I was born in Ehden, a mountainous town in northern Lebanon.
This is where I’m from.
As much of a Torontonian city girl that I am, I will always have a soft-spot pride for my small town origin.
I think Ehden’s natural beauty is one of the reasons I’ve always been drawn to nature, and its village charm is why I can relate to quaint small town life. To me, that is home.
I was 4 years old when we moved to Canada in the late 80s, but I’ve had the privilege of going back home seven times to visit family, get re-connected with my roots, and enjoy a sunny Mediterranean vacation where our big extended family spoiled us with love, and delicious authentic Lebanese food. Oh, the food. So much glorious, fresh food.

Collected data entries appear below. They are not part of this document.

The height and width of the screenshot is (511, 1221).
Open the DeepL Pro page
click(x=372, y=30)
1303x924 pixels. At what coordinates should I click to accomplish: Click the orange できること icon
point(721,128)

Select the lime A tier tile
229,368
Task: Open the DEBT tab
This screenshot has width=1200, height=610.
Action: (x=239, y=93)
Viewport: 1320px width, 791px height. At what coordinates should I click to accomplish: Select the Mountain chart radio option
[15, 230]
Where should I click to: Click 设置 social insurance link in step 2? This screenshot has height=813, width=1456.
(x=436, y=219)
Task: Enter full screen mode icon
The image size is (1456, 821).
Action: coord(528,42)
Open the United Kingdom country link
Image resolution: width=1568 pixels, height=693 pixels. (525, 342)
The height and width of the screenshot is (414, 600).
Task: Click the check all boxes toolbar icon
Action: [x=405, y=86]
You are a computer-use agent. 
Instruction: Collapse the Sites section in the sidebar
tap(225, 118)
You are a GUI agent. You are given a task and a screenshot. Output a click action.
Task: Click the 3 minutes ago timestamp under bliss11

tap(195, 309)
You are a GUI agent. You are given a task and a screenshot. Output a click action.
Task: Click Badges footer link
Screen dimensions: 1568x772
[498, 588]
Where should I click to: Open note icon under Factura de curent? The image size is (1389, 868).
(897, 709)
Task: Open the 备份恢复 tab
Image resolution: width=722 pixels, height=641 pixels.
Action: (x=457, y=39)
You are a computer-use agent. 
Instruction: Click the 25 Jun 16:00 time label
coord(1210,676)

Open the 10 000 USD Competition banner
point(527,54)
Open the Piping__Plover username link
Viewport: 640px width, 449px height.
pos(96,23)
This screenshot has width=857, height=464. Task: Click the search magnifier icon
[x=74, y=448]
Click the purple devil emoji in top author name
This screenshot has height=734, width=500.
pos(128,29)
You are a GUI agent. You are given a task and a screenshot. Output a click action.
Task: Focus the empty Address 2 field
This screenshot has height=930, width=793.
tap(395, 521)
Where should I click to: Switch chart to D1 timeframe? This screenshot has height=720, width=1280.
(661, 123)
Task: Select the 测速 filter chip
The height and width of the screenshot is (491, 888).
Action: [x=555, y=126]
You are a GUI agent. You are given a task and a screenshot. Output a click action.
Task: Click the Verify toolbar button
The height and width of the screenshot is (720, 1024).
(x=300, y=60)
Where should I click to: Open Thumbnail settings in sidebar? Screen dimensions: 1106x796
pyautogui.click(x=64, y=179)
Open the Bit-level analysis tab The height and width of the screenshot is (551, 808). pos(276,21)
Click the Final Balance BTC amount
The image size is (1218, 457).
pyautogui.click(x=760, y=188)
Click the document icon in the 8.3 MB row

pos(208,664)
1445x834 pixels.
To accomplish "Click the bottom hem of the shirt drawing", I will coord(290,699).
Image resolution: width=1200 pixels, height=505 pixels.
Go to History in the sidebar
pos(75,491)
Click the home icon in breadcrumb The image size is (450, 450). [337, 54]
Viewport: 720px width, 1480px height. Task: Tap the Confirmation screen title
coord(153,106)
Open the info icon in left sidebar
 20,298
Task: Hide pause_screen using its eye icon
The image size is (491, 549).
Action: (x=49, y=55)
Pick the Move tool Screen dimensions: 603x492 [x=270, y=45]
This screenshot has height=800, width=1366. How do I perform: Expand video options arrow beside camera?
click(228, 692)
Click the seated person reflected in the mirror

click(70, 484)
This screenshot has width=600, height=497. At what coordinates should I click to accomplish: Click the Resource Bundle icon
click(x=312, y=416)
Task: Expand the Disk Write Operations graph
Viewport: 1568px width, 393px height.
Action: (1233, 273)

As a child, we had a blast spending our summers in Ehden. We played with our cousins and neighbours all day, keeping the front door open for them to swing by any time, whether to recruit us for a game of “foot” (soccer), or to cool down with a glassed bottle of Mirinda orange soda.
At a young age, my parents took us to the nearby heritage sites to learn more about our Lebanese history, like the Cedars of Lebanon, or the house-turned-museum of internationally renowned poet and artist Khalil Gibran.
Spending summers in Ehden as a teenager was a different story.
It was still charming to me, but I got bored very quickly because there wasn’t much to do (note: this was before the Internet and Smartphone days).
All that Ehden had to offer in terms of excitement was al miden, which is the downtown square where people gathered on weekends. And since everyone knew each other in this small village, it was the town’s main socializing ground.
These social gatherings often lead us to sit and enjoy some meze (appetizers) or helu (sweets) in the surrounding cafes, restaurants and hotels while Arabic-pop music played on the stereos.
To my parents’ disapproval (but I’d still do it anyway), the miden was also the place where you could sit and smoke narguile (hookah) which is a staple social activity in the Middle East.
And then there would be the big, lavish Lebanese weddings.
You’d know there was a wedding going on when you’d hear the rhythmic drumbeats and chants of a zaffe group on the street or cars honking in celebratory tunes as the bride and groom are escorted in their decorated cars.
Neighbours would watch from the balconies and cheering Mabrouk, expressing congratulatory well wishes to the family of the aroos (bride) and arees (groom). It was quite the village affair.
But that was pretty much it.
For the most part, visits to Ehden in the summer meant you’d lounge around in your family’s summer home to keep cool as the mountain breeze swept in through the open windows and bounced off the cooling marble walls.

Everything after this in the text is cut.